WHAT THE TASK REQUIRES:
Using the records that appear below, write out exactly the lines from the one with "This screenshot has height=418, width=640." through the one with "Screen dimensions: 451x401", keeping both end lines.

RECORDS SUPPLIED:
____________________
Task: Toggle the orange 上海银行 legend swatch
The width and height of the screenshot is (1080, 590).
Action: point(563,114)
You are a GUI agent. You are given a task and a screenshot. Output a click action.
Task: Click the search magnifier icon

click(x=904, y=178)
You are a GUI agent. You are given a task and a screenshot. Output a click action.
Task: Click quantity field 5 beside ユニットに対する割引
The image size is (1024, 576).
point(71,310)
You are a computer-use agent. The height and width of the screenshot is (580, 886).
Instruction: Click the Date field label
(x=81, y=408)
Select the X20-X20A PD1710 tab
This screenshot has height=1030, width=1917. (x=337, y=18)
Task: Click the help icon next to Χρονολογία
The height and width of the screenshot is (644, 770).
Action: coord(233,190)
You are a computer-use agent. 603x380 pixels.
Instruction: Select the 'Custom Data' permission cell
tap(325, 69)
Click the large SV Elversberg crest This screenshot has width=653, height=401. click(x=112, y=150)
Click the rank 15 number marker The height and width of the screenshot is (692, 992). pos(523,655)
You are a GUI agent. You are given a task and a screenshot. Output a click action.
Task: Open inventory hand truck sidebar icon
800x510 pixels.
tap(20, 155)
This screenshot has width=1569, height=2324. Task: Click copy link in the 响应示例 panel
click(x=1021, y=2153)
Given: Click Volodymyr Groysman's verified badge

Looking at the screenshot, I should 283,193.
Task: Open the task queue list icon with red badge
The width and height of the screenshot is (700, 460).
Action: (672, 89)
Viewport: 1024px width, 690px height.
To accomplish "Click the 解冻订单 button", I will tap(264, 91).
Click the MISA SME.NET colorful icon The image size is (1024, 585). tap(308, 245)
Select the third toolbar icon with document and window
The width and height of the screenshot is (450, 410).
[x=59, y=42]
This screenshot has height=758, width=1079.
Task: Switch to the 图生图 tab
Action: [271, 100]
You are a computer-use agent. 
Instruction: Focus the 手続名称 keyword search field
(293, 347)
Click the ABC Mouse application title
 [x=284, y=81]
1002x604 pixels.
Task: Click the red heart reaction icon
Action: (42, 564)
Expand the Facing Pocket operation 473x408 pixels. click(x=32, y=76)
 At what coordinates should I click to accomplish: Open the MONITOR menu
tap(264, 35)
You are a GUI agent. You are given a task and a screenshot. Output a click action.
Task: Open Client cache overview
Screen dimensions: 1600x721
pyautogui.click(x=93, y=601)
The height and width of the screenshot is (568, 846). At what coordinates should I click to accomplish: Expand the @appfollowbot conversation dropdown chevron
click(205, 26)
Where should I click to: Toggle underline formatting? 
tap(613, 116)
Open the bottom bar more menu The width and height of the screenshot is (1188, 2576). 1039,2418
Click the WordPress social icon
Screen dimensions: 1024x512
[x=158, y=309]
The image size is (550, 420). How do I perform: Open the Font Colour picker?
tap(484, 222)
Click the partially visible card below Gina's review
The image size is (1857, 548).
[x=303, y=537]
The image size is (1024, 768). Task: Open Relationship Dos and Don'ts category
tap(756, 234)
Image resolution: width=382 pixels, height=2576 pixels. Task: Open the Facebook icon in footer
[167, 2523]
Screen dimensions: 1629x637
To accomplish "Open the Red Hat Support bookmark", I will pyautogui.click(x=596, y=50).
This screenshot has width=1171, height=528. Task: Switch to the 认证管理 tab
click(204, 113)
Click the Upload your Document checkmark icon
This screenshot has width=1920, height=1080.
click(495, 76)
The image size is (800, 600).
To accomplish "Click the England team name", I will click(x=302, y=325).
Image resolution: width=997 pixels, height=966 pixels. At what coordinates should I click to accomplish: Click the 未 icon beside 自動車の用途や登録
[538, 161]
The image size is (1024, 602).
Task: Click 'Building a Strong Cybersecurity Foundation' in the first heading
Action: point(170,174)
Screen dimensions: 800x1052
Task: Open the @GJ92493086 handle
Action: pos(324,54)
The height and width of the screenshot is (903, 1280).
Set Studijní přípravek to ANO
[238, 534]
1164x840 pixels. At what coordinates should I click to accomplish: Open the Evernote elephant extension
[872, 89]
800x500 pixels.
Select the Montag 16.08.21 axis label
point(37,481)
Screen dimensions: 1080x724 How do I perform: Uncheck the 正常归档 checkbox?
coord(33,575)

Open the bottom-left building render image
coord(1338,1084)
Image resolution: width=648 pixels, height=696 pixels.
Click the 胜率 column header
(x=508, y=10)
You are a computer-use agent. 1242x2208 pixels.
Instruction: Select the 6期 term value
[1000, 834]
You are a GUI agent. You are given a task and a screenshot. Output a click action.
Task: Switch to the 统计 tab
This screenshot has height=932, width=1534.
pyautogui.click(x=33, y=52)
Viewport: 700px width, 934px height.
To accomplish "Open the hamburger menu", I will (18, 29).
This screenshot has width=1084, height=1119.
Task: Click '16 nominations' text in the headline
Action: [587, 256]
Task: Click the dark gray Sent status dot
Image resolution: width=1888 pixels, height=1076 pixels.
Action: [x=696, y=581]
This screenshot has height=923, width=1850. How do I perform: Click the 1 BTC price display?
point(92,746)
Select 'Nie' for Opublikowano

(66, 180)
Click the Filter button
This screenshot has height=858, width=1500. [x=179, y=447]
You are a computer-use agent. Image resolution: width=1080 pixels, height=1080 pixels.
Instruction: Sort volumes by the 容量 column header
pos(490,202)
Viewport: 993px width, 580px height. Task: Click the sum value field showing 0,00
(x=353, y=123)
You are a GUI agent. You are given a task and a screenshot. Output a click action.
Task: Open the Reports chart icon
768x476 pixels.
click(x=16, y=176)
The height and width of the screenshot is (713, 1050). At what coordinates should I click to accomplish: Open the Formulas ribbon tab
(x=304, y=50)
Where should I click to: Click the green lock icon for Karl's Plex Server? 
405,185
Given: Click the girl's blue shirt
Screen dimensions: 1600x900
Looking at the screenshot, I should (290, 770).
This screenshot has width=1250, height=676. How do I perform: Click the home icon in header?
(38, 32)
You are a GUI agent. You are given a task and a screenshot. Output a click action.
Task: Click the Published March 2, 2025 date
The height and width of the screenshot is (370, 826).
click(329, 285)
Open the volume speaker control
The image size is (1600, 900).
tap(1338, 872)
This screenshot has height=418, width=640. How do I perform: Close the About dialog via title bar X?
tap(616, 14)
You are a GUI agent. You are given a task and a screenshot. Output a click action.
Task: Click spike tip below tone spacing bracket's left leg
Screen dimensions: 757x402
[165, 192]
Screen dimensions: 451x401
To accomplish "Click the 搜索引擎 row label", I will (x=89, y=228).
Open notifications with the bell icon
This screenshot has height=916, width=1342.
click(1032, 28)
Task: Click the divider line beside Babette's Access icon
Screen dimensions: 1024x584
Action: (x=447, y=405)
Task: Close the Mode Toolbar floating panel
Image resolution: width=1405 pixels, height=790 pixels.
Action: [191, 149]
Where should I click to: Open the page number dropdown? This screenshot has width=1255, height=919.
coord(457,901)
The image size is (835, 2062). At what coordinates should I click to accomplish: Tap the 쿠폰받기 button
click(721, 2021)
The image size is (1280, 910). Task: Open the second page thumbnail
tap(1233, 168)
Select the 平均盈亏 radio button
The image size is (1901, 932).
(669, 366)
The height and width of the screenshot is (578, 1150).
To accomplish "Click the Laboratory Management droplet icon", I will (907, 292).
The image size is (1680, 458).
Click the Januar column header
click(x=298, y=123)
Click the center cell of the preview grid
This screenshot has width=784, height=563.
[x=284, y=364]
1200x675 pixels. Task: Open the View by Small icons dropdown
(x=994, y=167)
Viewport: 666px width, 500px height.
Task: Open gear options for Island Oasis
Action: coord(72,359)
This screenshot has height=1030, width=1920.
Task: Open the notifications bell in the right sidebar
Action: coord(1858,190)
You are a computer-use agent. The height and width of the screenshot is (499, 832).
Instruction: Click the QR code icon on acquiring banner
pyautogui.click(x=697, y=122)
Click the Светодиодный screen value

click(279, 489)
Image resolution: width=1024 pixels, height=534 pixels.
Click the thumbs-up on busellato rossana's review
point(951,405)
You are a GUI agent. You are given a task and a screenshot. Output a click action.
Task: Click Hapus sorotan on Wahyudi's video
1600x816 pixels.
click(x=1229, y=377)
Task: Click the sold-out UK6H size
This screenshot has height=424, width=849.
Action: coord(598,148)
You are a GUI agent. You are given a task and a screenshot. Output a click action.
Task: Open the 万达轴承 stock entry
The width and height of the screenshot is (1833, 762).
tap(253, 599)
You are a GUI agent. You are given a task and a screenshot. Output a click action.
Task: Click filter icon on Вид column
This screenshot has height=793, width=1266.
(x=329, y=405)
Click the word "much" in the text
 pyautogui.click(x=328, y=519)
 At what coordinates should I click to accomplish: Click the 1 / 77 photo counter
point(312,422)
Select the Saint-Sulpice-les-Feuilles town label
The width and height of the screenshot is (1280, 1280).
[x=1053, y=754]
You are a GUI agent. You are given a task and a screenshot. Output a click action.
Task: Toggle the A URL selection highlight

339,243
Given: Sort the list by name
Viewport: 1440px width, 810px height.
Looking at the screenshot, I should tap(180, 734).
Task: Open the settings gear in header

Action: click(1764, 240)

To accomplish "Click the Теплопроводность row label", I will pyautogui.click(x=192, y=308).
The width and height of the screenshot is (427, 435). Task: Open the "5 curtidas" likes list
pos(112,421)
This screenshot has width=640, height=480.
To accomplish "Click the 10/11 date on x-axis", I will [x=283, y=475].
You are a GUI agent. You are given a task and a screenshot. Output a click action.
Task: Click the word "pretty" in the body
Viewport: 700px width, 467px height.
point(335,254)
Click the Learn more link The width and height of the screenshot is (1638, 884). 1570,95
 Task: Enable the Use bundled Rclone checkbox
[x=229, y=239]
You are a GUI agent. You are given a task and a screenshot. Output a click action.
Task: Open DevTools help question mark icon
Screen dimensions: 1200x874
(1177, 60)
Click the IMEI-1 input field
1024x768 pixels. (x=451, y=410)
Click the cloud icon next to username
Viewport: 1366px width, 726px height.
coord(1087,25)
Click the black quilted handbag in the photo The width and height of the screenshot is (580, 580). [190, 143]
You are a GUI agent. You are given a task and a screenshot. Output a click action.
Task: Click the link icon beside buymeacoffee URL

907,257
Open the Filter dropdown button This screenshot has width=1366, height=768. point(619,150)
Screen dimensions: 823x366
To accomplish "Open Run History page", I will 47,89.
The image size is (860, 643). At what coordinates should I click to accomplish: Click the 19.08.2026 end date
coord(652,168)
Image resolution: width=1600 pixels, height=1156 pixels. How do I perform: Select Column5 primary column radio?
____________________
FINISHED EXERCISE:
This screenshot has height=418, width=640. How do I perform: Close the About dialog via title bar X?
tap(616, 14)
You are a GUI agent. You are given a task and a screenshot. Output a click action.
Task: Click spike tip below tone spacing bracket's left leg
Screen dimensions: 757x402
[165, 192]
Screen dimensions: 451x401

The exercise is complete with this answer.